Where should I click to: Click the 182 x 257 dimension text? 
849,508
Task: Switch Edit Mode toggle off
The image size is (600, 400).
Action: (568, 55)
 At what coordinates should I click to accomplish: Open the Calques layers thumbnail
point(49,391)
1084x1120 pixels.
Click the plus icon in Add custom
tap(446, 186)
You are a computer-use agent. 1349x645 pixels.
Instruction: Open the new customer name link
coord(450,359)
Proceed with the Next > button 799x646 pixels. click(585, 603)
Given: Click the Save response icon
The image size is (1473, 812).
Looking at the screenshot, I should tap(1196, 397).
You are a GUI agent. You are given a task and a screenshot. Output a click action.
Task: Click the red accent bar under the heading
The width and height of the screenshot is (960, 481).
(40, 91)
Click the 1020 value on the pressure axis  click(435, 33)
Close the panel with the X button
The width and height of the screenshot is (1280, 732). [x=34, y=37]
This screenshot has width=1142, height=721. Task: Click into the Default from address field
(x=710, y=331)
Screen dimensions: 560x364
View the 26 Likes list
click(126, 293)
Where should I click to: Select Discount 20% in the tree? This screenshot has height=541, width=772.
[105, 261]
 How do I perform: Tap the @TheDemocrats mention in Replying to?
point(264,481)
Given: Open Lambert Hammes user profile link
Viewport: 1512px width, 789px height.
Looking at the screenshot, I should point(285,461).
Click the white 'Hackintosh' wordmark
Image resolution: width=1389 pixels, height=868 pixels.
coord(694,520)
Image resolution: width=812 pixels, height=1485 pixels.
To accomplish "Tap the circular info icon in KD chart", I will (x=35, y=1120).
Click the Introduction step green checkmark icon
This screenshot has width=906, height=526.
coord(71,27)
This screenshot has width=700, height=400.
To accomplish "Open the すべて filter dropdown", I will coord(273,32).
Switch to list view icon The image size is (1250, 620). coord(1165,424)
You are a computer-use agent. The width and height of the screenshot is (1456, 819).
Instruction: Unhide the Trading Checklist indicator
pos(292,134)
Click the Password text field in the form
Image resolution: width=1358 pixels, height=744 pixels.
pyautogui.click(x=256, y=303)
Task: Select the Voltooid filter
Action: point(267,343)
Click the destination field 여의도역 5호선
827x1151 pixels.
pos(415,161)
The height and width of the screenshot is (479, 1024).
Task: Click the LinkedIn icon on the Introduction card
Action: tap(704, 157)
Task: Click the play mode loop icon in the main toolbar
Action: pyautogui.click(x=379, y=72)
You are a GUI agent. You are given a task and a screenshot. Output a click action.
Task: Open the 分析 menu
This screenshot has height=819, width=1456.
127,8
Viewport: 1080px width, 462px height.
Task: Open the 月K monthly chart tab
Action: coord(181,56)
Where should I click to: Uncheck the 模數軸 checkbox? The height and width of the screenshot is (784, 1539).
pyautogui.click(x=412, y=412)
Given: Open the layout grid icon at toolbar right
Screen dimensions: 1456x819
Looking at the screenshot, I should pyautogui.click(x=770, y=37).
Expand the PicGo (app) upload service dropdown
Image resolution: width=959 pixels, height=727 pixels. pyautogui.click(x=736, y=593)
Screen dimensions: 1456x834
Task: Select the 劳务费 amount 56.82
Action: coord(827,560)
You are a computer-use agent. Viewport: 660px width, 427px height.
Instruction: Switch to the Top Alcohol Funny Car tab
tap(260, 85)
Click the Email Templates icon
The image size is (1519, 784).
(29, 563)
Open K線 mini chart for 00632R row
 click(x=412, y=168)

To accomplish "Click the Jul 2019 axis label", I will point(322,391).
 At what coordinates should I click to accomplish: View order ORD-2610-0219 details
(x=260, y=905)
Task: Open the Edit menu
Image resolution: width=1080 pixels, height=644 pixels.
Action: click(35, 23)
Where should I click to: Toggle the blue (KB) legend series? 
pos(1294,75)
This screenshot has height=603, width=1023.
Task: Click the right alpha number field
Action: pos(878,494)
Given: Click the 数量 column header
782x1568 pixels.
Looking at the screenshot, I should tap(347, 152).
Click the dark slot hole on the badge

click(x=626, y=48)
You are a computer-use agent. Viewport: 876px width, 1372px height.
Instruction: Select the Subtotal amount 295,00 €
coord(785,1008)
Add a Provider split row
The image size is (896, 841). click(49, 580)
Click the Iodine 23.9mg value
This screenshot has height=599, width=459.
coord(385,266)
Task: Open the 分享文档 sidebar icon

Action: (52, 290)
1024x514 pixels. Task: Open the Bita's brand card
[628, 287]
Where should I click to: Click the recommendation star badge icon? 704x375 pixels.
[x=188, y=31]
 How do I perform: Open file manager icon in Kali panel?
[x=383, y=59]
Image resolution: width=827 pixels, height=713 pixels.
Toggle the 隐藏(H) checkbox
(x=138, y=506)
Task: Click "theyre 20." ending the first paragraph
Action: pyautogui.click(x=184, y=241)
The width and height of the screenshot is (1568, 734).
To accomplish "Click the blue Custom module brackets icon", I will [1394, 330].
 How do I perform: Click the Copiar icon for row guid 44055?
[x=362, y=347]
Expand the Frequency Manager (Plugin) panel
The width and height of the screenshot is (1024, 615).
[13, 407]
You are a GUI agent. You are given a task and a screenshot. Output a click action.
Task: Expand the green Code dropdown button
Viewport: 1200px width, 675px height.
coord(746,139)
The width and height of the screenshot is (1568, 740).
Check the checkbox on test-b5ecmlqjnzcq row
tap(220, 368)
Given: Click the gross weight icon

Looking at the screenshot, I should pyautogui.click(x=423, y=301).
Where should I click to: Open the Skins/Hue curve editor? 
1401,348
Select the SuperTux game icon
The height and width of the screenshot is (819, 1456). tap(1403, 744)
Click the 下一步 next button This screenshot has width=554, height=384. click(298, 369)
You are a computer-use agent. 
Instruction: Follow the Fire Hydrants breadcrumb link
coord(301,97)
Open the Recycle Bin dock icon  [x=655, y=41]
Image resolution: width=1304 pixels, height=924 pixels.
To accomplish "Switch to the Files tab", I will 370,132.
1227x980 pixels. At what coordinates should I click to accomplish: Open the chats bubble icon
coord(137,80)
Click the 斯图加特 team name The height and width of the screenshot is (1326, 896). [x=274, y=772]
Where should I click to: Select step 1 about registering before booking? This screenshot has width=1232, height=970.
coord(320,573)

==========

▶ _Task goal_
Please copy out every one of the records above word for word, changing nothing.

▶ _Solved exercise_
Where should I click to: Click the 182 x 257 dimension text? 
849,508
Task: Switch Edit Mode toggle off
The image size is (600, 400).
Action: (568, 55)
 At what coordinates should I click to accomplish: Open the Calques layers thumbnail
point(49,391)
1084x1120 pixels.
Click the plus icon in Add custom
tap(446, 186)
You are a computer-use agent. 1349x645 pixels.
Instruction: Open the new customer name link
coord(450,359)
Proceed with the Next > button 799x646 pixels. click(585, 603)
Given: Click the Save response icon
The image size is (1473, 812).
Looking at the screenshot, I should tap(1196, 397).
You are a GUI agent. You are given a task and a screenshot. Output a click action.
Task: Click the red accent bar under the heading
The width and height of the screenshot is (960, 481).
(40, 91)
Click the 1020 value on the pressure axis  click(435, 33)
Close the panel with the X button
The width and height of the screenshot is (1280, 732). [x=34, y=37]
This screenshot has width=1142, height=721. Task: Click into the Default from address field
(x=710, y=331)
Screen dimensions: 560x364
View the 26 Likes list
click(126, 293)
Where should I click to: Select Discount 20% in the tree? This screenshot has height=541, width=772.
[105, 261]
 How do I perform: Tap the @TheDemocrats mention in Replying to?
point(264,481)
Given: Open Lambert Hammes user profile link
Viewport: 1512px width, 789px height.
Looking at the screenshot, I should point(285,461).
Click the white 'Hackintosh' wordmark
Image resolution: width=1389 pixels, height=868 pixels.
coord(694,520)
Image resolution: width=812 pixels, height=1485 pixels.
To accomplish "Tap the circular info icon in KD chart", I will (x=35, y=1120).
Click the Introduction step green checkmark icon
This screenshot has width=906, height=526.
coord(71,27)
This screenshot has width=700, height=400.
To accomplish "Open the すべて filter dropdown", I will coord(273,32).
Switch to list view icon The image size is (1250, 620). coord(1165,424)
You are a computer-use agent. The width and height of the screenshot is (1456, 819).
Instruction: Unhide the Trading Checklist indicator
pos(292,134)
Click the Password text field in the form
Image resolution: width=1358 pixels, height=744 pixels.
pyautogui.click(x=256, y=303)
Task: Select the Voltooid filter
Action: point(267,343)
Click the destination field 여의도역 5호선
827x1151 pixels.
pos(415,161)
The height and width of the screenshot is (479, 1024).
Task: Click the LinkedIn icon on the Introduction card
Action: tap(704, 157)
Task: Click the play mode loop icon in the main toolbar
Action: pyautogui.click(x=379, y=72)
You are a GUI agent. You are given a task and a screenshot. Output a click action.
Task: Open the 分析 menu
This screenshot has height=819, width=1456.
127,8
Viewport: 1080px width, 462px height.
Task: Open the 月K monthly chart tab
Action: coord(181,56)
Where should I click to: Uncheck the 模數軸 checkbox? The height and width of the screenshot is (784, 1539).
pyautogui.click(x=412, y=412)
Given: Open the layout grid icon at toolbar right
Screen dimensions: 1456x819
Looking at the screenshot, I should pyautogui.click(x=770, y=37).
Expand the PicGo (app) upload service dropdown
Image resolution: width=959 pixels, height=727 pixels. pyautogui.click(x=736, y=593)
Screen dimensions: 1456x834
Task: Select the 劳务费 amount 56.82
Action: coord(827,560)
You are a computer-use agent. Viewport: 660px width, 427px height.
Instruction: Switch to the Top Alcohol Funny Car tab
tap(260, 85)
Click the Email Templates icon
The image size is (1519, 784).
(29, 563)
Open K線 mini chart for 00632R row
 click(x=412, y=168)

To accomplish "Click the Jul 2019 axis label", I will point(322,391).
 At what coordinates should I click to accomplish: View order ORD-2610-0219 details
(x=260, y=905)
Task: Open the Edit menu
Image resolution: width=1080 pixels, height=644 pixels.
Action: click(35, 23)
Where should I click to: Toggle the blue (KB) legend series? 
pos(1294,75)
This screenshot has height=603, width=1023.
Task: Click the right alpha number field
Action: pos(878,494)
Given: Click the 数量 column header
782x1568 pixels.
Looking at the screenshot, I should tap(347, 152).
Click the dark slot hole on the badge

click(x=626, y=48)
You are a computer-use agent. Viewport: 876px width, 1372px height.
Instruction: Select the Subtotal amount 295,00 €
coord(785,1008)
Add a Provider split row
The image size is (896, 841). click(49, 580)
Click the Iodine 23.9mg value
This screenshot has height=599, width=459.
coord(385,266)
Task: Open the 分享文档 sidebar icon

Action: (52, 290)
1024x514 pixels. Task: Open the Bita's brand card
[628, 287]
Where should I click to: Click the recommendation star badge icon? 704x375 pixels.
[x=188, y=31]
 How do I perform: Open file manager icon in Kali panel?
[x=383, y=59]
Image resolution: width=827 pixels, height=713 pixels.
Toggle the 隐藏(H) checkbox
(x=138, y=506)
Task: Click "theyre 20." ending the first paragraph
Action: pyautogui.click(x=184, y=241)
The width and height of the screenshot is (1568, 734).
To accomplish "Click the blue Custom module brackets icon", I will [1394, 330].
 How do I perform: Click the Copiar icon for row guid 44055?
[x=362, y=347]
Expand the Frequency Manager (Plugin) panel
The width and height of the screenshot is (1024, 615).
[13, 407]
You are a GUI agent. You are given a task and a screenshot. Output a click action.
Task: Expand the green Code dropdown button
Viewport: 1200px width, 675px height.
coord(746,139)
The width and height of the screenshot is (1568, 740).
Check the checkbox on test-b5ecmlqjnzcq row
tap(220, 368)
Given: Click the gross weight icon

Looking at the screenshot, I should pyautogui.click(x=423, y=301).
Where should I click to: Open the Skins/Hue curve editor? 
1401,348
Select the SuperTux game icon
The height and width of the screenshot is (819, 1456). tap(1403, 744)
Click the 下一步 next button This screenshot has width=554, height=384. click(298, 369)
You are a computer-use agent. 
Instruction: Follow the Fire Hydrants breadcrumb link
coord(301,97)
Open the Recycle Bin dock icon  [x=655, y=41]
Image resolution: width=1304 pixels, height=924 pixels.
To accomplish "Switch to the Files tab", I will 370,132.
1227x980 pixels. At what coordinates should I click to accomplish: Open the chats bubble icon
coord(137,80)
Click the 斯图加特 team name The height and width of the screenshot is (1326, 896). [x=274, y=772]
Where should I click to: Select step 1 about registering before booking? This screenshot has width=1232, height=970.
coord(320,573)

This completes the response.